The problem describes an Arithmetic Progression (AP). In an AP, each number in the sequence is found by adding a fixed number to the previous one. This fixed number is called the common difference. We are told that the common difference for this AP is 5. We need to find the difference between the 18th term (a18) and the 13th term (a13) of this sequence.

**step2** Relating terms in an AP

To get from one term in an AP to the next term, we always add the common difference. For example, to get from the 13th term to the 14th term, we add the common difference once.
$$a14 = a13 + \text{common difference}$$

**step3** Counting the number of common differences

We want to find the relationship between the 13th term (a13) and the 18th term (a18). Let's count how many times we need to add the common difference to go from a13 to a18:
From a13 to a14: add common difference 1 time.
From a14 to a15: add common difference 1 time.
From a15 to a16: add common difference 1 time.
From a16 to a17: add common difference 1 time.
From a17 to a18: add common difference 1 time.
The total number of times we add the common difference is 1 + 1 + 1 + 1 + 1 = 5 times.
We can also find this by subtracting the term numbers: 18 - 13 = 5.

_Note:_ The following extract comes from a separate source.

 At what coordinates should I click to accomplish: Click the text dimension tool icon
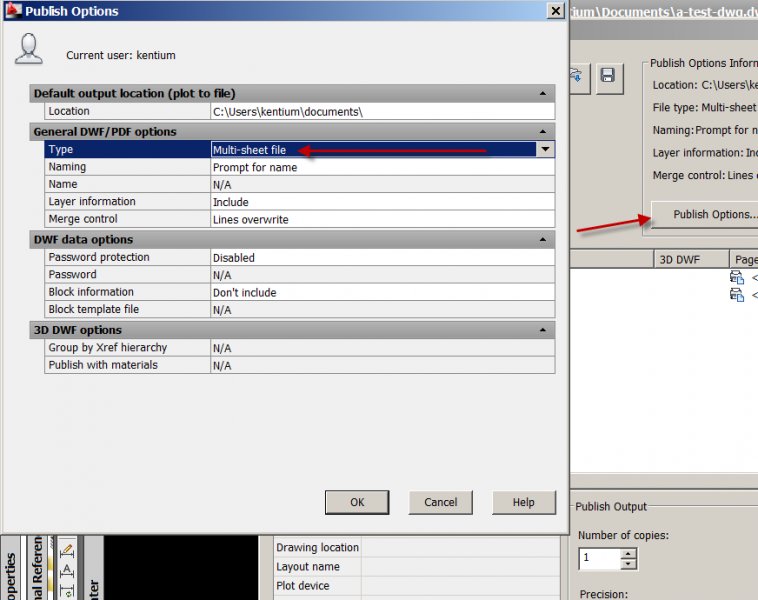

**step4** Formulating the relationship between a18 and a13

Since we add the common difference 5 times to get from a13 to a18, we can write:
$$a18 = a13 + (\text{common difference} \times 5)$$

**step5** Calculating the difference

We are given that the common difference is 5.
Substitute the value of the common difference into our relationship:
$$a18 = a13 + (5 \times 5)$$
$$a18 = a13 + 25$$
Now, to find the value of a18 - a13, we can rearrange the equation:
$$a18 - a13 = 25$$

**step6** Concluding the answer

The value of a18 - a13 is 25.
Comparing this with the given options:
(a) 5
(b) 20
(c) 25
(d) 30
The correct option is (c).